§ WHAT IS BEING ASKED:
Rewrite the listing from the line containing "Click the Backlinks" up to and including the line containing "Action: coord(1193,29)", substituting "bin icon" for "trash icon" and leaving all else unchanged.

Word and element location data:

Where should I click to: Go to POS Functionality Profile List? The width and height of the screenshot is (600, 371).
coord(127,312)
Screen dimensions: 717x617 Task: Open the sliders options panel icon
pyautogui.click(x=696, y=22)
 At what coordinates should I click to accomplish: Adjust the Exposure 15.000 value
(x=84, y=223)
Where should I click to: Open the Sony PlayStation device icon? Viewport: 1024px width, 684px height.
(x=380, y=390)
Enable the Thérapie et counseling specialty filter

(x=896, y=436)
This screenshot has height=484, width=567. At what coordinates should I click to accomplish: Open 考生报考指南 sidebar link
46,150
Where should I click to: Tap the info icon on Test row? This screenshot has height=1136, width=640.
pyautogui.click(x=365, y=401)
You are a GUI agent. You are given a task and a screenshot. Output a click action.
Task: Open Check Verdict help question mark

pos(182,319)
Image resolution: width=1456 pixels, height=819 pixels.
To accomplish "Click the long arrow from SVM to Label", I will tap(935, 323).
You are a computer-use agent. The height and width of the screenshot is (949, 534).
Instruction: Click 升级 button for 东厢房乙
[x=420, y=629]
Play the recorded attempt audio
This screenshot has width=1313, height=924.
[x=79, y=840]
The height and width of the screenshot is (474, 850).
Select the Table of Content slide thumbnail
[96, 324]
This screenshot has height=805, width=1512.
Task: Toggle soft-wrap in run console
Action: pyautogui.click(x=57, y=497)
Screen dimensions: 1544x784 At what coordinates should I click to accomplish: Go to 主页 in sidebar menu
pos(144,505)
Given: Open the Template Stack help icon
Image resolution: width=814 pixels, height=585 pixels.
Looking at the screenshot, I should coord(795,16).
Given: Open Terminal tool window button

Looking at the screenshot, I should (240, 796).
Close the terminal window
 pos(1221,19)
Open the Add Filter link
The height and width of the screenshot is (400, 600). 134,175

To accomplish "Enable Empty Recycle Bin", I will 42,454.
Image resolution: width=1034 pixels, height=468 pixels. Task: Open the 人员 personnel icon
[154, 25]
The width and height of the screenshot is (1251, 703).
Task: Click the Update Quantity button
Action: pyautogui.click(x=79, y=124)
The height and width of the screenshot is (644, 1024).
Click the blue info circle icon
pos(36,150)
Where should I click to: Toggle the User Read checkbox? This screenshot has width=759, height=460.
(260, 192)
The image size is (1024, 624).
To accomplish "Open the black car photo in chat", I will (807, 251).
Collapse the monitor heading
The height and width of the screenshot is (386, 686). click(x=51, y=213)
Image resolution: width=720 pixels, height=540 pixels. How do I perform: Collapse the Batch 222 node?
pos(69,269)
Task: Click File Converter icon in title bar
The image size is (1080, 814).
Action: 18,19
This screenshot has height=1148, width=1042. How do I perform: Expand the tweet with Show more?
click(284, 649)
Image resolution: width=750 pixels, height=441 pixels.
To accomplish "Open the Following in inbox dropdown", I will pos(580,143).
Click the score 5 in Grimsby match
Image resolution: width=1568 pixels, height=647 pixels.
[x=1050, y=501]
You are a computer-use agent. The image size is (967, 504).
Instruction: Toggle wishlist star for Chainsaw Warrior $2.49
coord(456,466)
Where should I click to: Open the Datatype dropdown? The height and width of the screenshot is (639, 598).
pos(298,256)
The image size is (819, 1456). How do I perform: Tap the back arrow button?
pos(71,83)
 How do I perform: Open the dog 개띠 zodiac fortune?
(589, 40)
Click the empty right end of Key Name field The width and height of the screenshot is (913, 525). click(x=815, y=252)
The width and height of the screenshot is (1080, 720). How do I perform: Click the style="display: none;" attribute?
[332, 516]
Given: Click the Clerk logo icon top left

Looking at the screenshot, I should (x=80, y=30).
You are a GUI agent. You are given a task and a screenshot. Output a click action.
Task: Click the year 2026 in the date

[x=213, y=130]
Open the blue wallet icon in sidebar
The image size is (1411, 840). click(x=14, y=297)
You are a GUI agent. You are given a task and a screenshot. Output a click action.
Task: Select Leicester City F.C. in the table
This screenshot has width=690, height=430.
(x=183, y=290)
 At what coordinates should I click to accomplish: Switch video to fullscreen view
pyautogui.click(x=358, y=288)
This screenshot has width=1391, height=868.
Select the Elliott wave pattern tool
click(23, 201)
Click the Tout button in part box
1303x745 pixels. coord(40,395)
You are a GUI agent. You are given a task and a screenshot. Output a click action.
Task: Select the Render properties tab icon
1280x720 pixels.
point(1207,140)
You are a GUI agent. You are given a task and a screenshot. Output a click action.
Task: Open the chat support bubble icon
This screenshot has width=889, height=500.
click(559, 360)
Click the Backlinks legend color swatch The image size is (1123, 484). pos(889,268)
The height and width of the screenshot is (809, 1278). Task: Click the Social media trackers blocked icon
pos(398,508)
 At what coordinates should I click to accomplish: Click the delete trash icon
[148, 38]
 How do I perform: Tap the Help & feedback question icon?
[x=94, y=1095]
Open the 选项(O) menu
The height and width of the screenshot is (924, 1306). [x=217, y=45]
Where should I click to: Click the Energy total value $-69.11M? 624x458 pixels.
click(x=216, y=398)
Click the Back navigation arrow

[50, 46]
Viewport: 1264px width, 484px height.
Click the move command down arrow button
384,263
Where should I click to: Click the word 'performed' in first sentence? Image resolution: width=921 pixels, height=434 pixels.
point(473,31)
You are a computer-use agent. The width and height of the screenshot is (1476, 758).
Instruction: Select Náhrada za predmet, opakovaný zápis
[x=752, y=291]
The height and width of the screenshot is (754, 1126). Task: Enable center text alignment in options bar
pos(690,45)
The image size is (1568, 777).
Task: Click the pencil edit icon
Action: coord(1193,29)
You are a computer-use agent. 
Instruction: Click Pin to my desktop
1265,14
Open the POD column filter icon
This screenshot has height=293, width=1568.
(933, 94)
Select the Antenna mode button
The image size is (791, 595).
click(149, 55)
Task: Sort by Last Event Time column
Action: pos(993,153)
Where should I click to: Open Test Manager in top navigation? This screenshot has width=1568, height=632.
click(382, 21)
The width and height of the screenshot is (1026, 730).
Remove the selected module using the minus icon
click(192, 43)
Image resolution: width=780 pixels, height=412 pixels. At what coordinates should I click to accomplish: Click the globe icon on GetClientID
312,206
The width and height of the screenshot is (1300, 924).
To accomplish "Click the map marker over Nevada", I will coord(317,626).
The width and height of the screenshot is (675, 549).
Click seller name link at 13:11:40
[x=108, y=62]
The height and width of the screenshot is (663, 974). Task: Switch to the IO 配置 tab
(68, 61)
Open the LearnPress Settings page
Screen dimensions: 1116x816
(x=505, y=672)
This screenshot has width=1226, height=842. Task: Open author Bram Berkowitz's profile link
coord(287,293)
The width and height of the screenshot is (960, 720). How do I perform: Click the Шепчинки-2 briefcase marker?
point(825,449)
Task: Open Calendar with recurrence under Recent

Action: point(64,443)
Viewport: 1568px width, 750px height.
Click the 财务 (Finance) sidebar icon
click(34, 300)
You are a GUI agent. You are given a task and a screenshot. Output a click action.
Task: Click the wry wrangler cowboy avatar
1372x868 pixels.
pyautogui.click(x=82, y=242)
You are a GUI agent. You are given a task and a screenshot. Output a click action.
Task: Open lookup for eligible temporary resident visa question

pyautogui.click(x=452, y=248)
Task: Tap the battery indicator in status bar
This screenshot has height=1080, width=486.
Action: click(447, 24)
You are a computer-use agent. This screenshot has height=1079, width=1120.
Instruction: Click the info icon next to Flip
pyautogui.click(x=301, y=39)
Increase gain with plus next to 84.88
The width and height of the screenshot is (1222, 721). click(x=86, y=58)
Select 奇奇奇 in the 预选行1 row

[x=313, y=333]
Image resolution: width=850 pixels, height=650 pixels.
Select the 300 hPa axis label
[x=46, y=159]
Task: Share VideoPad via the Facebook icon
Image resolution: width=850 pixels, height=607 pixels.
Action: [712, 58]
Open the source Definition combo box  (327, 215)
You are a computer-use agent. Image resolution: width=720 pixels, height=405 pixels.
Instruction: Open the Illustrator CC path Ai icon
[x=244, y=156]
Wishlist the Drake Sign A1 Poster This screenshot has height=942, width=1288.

§ RESPONSE TO THIS EXERCISE:
Click the Backlinks legend color swatch The image size is (1123, 484). pos(889,268)
The height and width of the screenshot is (809, 1278). Task: Click the Social media trackers blocked icon
pos(398,508)
 At what coordinates should I click to accomplish: Click the delete bin icon
[148, 38]
 How do I perform: Tap the Help & feedback question icon?
[x=94, y=1095]
Open the 选项(O) menu
The height and width of the screenshot is (924, 1306). [x=217, y=45]
Where should I click to: Click the Energy total value $-69.11M? 624x458 pixels.
click(x=216, y=398)
Click the Back navigation arrow

[50, 46]
Viewport: 1264px width, 484px height.
Click the move command down arrow button
384,263
Where should I click to: Click the word 'performed' in first sentence? Image resolution: width=921 pixels, height=434 pixels.
point(473,31)
You are a computer-use agent. The width and height of the screenshot is (1476, 758).
Instruction: Select Náhrada za predmet, opakovaný zápis
[x=752, y=291]
The height and width of the screenshot is (754, 1126). Task: Enable center text alignment in options bar
pos(690,45)
The image size is (1568, 777).
Task: Click the pencil edit icon
Action: coord(1193,29)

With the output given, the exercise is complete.